After my spinal cord injury, I have come to the understanding that it’s very difficult to take in the reality of my situation. There’s no doubt that many of us experience severe emotional reactions after a SCI which require long-term psychological adjustment. Getting back to work sometimes is the last thing on your mind. You have no idea where to begin.
Still being acclimated to my injuries and the changes in my life it took me months, if not years and during this time. I kept saying I need to heal first before returning to work. First, I walk, then I go back to work. It sounded like a real possibility. Most newly paralyzed people are unable even to imagine the prospects of job hunting because you merely concentrating on one thing. You forget to dream.
In all honesty, at some point this starts to frustrate you. Not knowing what to do with your life. The moment you try to imagine going back into the world, it scares the hell out of you. This gets you back in the shell, in the safe zone. This happens back and forth for greater part of your life. I came to the realization that it’s because I had been looking down on myself, telling myself I’m not good at anything anymore. I will not be accepted back into society. All of this coming from a misconception. You have led yourself to believe that your life is over. This happens to a lot of people. I think by doing that you are really letting yourself lose before you even try.
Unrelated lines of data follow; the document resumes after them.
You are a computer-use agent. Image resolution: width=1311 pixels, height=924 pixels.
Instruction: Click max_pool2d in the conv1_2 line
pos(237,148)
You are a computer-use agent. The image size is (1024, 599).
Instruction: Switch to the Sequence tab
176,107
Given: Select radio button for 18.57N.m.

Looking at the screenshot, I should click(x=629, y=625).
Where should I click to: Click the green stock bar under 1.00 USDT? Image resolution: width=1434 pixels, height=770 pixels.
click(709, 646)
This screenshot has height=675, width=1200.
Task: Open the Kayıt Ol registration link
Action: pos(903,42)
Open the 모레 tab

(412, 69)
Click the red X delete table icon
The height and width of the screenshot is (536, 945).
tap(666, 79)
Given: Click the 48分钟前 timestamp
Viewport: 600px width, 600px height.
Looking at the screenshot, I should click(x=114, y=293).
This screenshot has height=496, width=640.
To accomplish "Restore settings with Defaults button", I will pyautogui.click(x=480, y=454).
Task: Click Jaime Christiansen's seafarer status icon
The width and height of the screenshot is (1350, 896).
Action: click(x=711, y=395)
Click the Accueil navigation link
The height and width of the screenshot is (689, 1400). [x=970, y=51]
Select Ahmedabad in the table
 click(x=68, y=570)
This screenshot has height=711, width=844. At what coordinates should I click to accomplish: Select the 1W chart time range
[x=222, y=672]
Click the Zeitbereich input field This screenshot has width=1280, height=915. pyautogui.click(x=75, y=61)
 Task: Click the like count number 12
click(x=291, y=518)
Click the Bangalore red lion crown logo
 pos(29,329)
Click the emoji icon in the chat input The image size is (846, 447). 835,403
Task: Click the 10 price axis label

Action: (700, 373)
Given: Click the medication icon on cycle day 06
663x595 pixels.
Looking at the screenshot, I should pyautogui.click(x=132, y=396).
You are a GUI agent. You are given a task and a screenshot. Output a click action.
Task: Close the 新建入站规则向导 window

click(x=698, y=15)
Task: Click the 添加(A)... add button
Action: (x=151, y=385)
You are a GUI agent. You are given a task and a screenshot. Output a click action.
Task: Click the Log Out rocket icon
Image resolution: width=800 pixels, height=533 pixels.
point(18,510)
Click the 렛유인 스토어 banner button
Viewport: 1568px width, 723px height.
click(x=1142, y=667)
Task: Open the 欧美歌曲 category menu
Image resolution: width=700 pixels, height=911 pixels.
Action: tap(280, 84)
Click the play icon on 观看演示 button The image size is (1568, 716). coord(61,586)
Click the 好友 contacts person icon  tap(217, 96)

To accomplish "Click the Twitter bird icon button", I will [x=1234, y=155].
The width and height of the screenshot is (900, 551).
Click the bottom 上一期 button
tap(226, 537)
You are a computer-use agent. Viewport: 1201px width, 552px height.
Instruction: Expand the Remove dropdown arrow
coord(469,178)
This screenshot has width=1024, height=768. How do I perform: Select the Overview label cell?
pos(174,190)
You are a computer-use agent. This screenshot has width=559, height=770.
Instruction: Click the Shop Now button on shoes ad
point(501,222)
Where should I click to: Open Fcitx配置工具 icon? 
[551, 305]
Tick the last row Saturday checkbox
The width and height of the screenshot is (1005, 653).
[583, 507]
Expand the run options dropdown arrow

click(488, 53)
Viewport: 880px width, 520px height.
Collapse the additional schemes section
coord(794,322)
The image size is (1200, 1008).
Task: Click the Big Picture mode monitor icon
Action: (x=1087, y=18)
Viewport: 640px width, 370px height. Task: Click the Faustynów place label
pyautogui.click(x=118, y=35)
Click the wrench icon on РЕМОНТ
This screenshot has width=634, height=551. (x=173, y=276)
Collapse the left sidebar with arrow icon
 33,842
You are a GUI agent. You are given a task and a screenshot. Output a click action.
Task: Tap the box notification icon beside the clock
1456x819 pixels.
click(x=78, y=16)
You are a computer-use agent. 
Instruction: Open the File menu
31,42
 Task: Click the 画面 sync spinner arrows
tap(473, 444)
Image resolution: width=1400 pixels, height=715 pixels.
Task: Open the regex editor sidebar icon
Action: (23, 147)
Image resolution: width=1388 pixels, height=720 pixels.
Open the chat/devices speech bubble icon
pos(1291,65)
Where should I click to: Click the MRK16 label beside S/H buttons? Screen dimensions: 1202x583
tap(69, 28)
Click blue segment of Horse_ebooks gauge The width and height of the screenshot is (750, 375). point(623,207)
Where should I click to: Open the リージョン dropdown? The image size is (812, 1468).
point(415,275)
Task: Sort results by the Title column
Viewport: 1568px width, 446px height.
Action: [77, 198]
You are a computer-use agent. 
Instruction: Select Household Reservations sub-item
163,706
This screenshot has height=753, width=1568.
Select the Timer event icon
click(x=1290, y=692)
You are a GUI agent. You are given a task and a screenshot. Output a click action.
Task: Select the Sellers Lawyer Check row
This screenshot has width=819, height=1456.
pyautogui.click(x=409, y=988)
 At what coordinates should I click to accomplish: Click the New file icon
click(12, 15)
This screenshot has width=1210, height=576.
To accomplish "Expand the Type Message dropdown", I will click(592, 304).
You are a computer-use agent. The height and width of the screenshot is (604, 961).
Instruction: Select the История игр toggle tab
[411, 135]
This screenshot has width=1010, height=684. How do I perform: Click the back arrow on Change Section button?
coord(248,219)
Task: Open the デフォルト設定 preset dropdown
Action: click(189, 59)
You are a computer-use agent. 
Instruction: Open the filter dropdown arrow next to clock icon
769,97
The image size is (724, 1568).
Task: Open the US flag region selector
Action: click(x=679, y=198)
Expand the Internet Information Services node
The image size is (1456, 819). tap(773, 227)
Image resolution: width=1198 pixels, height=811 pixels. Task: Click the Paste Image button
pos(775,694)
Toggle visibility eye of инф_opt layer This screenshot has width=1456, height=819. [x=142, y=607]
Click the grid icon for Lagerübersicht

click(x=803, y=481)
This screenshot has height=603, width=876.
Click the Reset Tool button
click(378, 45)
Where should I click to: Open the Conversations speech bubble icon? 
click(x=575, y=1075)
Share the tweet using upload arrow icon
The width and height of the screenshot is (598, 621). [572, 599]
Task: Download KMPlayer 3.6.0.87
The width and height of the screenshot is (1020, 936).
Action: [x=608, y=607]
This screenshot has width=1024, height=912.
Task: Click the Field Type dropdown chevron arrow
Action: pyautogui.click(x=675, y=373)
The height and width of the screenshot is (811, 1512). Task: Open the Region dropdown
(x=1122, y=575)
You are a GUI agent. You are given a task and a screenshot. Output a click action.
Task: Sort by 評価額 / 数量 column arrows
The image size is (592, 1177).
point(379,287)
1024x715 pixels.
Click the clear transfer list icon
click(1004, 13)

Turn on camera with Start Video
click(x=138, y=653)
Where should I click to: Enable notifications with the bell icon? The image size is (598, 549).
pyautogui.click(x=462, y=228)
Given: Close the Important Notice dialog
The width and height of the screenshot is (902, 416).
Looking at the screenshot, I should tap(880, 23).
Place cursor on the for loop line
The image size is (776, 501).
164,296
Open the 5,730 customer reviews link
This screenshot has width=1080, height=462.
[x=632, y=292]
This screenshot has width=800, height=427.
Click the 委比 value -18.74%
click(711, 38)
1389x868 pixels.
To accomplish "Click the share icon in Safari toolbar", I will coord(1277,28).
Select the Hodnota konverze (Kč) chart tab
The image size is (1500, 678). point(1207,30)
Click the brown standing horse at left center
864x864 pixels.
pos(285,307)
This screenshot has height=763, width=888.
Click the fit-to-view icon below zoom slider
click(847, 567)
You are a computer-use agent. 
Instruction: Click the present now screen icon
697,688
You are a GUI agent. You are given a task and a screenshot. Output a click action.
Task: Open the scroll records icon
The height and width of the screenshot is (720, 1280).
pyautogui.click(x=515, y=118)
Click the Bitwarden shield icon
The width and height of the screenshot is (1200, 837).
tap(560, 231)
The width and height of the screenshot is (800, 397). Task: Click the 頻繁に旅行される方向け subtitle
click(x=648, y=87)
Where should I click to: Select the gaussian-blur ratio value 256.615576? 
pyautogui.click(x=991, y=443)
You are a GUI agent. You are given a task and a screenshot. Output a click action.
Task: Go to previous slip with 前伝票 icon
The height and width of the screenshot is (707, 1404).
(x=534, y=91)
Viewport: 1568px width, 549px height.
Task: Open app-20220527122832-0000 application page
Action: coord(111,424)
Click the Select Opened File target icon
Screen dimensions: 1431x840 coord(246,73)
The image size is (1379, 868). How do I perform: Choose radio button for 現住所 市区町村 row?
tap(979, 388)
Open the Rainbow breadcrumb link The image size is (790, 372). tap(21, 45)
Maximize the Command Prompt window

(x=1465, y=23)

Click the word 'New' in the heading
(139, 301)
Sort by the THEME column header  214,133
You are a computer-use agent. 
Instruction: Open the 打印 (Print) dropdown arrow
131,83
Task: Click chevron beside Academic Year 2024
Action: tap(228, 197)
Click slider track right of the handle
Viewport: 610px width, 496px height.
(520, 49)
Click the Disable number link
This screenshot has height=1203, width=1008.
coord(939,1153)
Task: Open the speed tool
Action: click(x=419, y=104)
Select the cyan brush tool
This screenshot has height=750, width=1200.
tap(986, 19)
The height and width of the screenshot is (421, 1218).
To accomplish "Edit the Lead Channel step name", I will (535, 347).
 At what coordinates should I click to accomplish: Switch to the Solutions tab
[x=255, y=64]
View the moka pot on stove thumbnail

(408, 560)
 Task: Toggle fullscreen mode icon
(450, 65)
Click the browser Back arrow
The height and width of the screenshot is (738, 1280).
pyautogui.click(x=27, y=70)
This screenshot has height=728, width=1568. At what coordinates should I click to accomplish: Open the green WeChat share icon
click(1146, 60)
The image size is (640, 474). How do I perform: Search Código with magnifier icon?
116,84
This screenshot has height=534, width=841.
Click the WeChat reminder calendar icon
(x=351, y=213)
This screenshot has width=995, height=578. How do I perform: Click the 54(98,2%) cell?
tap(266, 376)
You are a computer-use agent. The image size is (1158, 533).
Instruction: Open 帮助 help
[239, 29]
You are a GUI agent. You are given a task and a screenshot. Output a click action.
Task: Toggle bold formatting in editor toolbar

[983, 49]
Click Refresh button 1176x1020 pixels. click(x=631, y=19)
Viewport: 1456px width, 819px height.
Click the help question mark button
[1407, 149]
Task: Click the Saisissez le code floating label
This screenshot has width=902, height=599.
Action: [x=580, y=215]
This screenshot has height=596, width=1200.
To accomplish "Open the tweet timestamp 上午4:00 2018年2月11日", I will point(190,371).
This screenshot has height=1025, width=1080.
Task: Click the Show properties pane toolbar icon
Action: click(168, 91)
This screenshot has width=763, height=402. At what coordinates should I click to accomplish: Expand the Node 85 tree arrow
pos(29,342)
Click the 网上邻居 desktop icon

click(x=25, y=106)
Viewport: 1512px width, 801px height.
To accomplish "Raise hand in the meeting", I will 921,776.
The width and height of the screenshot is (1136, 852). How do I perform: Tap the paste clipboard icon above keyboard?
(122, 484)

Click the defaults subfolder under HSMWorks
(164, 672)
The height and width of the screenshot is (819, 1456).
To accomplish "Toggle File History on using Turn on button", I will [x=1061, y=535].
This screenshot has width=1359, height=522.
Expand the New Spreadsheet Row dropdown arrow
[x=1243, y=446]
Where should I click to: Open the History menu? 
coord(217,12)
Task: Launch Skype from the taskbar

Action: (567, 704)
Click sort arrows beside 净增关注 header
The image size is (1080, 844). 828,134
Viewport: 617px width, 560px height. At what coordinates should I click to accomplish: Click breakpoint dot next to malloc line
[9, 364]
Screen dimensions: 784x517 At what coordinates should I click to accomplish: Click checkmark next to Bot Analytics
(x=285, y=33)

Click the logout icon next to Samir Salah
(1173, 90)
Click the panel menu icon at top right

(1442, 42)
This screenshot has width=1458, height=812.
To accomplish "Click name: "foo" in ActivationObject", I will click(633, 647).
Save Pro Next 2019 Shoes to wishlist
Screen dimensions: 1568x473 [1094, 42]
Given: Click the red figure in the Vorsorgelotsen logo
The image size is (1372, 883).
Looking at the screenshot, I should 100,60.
Well, the moment you figure out that you at least have to give yourself a fighting chance. That life is not yet over. There is absolutely nothing wrong with you. In your heart, you know you have to find that which rocks your boat. As for me, when I got to that point, I knew I had to step up. I couldn’t wait anymore. I then started to panic, not knowing where to start from. I knew life walking, but then in that moment I guess the universe heard my cry and worry.
I got a call from an old friend of mine who I had worked with years back, asking if I was strong enough to come to work because they needed a clerk. I couldn’t believe it for a second. I just immediately knew this was a prayer answered. All that was needed was to just say yes. A part of me was really scared. I almost chickened out. But I also knew it was exactly what I needed I needed to challenge myself, so I took the job.
I think taking the job was the coolest thing I have done since my injury. I really enjoyed my time there and every bit of it. I eased into work mode quite well since I had done this kind of job years before when I was still able bodied. I didn’t have trouble catching on. The environment wasn’t new at all. Taking this job gave me the opportunity to interact with others and to improve my self-esteem. It gave me overall life satisfaction. It really showed my strength. I took it as real life test. In fact, I called it a test run to see how much my body can endure.
In as much as it was fun, there were so many challenges which made it hard to just be a normal person. My chronic pain would kick in every now and again. In the eight hours of work, it’s so hard to act normal while dealing with excruciating nerve pain and trying to give a good performance. My position was production clerk, weighing and recording every lint bale, and taking note of everything from downtime to production, during the shift. You are required to be alert the whole time.
Despite the pain, I would like to believe I gave it a good run. I was put on night shift only. I freaked out a little bit at first. But it turned out to be ok. Nerve painkillers came in handy. I would take them one hour before work. The only problem was that they make you drowsy and I was not supposed to sleep on duty. I still wonder how I never dosed till the last day. One thing I know got me through most nights was the listening to music. I would put on headphones while doing my job. It made everything fun. Before you know it, you are down to the last hour.
I found myself dealing with profuse sweating. Not because it’s hot, but just because my body decides to start irrigating. It is usually triggered when emptying my bladder or sitting in the same position for too long, as well as when I have nerve pain. After sweating, I would get shivers, which would take a long time to calm down. You can imagine the clothes you are wearing getting wet, and it’s also cold.
I have been trying to get as much info as I possibly can about why I sweat a lot. I found out that it’s a common condition experienced by some spinal cord injured patients. I have gone to the doctors about It for a long time, but I haven’t found any who really tells me how to fix it. Hopefully, one day, I will get an answer. This is sure was one of the hardest things to do. A clammy skin is never comfortable.
The only way to get around it was to carry extra change of clothes, which made it much endurable. Due to loss of bladder function, I self-catheterize. It was hard considering work pressure, and heavy clothing to keep warm. Since it was night shift, I had to train myself to do things differently than I normally would. You always figure it out in the end.